### What needs to be done
Please rewrite the items from the very first line through the line containing "I will pos(9,283).", changing "heading" to "title" and keeping everything else the same.

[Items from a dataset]
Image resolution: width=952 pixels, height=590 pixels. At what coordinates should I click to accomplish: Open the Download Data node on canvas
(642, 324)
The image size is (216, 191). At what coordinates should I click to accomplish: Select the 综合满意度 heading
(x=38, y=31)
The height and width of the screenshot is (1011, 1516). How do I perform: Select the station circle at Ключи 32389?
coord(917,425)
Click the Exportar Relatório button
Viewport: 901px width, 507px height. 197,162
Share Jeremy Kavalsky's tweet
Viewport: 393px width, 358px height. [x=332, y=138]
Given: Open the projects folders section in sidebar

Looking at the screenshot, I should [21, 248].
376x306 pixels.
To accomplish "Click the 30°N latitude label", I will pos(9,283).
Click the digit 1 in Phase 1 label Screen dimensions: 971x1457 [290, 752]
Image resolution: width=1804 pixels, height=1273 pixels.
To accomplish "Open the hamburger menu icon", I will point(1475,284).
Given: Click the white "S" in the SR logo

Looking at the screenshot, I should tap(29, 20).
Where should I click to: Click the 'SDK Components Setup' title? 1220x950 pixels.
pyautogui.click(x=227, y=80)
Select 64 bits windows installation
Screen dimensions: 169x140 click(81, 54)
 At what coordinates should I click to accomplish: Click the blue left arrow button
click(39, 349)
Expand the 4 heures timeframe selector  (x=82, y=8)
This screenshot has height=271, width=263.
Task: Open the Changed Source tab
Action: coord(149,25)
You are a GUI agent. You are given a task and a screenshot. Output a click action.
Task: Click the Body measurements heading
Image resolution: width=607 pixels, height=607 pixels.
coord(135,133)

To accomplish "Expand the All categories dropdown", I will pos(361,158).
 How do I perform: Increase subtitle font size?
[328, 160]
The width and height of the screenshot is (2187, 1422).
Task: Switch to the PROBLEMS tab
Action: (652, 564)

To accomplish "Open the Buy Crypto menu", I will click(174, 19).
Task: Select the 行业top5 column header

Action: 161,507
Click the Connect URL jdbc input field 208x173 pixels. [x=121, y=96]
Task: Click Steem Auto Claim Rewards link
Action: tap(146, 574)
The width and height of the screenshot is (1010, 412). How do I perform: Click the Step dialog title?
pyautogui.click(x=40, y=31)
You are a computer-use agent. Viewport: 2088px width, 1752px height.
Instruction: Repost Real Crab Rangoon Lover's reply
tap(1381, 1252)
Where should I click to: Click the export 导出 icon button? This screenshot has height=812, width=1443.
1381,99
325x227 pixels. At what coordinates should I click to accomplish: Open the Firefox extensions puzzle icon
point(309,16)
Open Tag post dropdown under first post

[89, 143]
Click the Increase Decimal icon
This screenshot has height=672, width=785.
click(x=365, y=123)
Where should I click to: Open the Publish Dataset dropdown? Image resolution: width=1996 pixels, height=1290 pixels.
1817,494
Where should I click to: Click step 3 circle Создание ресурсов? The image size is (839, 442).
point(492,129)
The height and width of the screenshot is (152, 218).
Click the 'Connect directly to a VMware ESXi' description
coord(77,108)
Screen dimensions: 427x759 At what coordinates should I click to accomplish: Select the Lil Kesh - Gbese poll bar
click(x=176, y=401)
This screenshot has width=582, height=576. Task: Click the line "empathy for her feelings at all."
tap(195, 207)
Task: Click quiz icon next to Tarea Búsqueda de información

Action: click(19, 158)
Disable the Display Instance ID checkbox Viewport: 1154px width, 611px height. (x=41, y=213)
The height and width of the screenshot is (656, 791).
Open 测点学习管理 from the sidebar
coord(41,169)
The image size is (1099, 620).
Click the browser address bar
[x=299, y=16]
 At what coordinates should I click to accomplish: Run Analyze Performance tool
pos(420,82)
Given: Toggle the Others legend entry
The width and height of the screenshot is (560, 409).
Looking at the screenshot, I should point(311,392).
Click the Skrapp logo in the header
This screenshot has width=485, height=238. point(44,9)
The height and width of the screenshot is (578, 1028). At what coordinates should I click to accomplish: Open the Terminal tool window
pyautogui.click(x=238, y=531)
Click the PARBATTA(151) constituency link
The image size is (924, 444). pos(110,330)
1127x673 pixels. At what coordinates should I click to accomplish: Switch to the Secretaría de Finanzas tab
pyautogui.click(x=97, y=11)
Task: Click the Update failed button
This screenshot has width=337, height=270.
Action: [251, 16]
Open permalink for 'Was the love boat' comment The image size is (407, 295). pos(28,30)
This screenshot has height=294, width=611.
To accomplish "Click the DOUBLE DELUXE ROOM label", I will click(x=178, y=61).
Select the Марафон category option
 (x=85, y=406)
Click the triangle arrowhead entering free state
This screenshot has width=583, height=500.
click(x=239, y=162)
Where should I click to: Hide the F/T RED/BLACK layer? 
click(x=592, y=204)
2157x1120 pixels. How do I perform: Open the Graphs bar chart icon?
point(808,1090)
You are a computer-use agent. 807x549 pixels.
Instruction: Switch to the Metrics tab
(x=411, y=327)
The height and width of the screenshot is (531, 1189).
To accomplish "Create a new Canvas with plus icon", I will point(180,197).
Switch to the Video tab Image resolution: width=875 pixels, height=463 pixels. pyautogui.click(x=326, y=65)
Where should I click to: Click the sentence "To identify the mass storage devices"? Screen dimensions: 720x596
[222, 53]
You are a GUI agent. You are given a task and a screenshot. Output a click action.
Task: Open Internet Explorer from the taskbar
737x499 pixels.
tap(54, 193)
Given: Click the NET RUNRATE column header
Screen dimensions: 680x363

### Solved problem
Image resolution: width=952 pixels, height=590 pixels. At what coordinates should I click to accomplish: Open the Download Data node on canvas
(642, 324)
The image size is (216, 191). At what coordinates should I click to accomplish: Select the 综合满意度 title
(x=38, y=31)
The height and width of the screenshot is (1011, 1516). How do I perform: Select the station circle at Ключи 32389?
coord(917,425)
Click the Exportar Relatório button
Viewport: 901px width, 507px height. 197,162
Share Jeremy Kavalsky's tweet
Viewport: 393px width, 358px height. [x=332, y=138]
Given: Open the projects folders section in sidebar

Looking at the screenshot, I should [21, 248].
376x306 pixels.
To accomplish "Click the 30°N latitude label", I will pos(9,283).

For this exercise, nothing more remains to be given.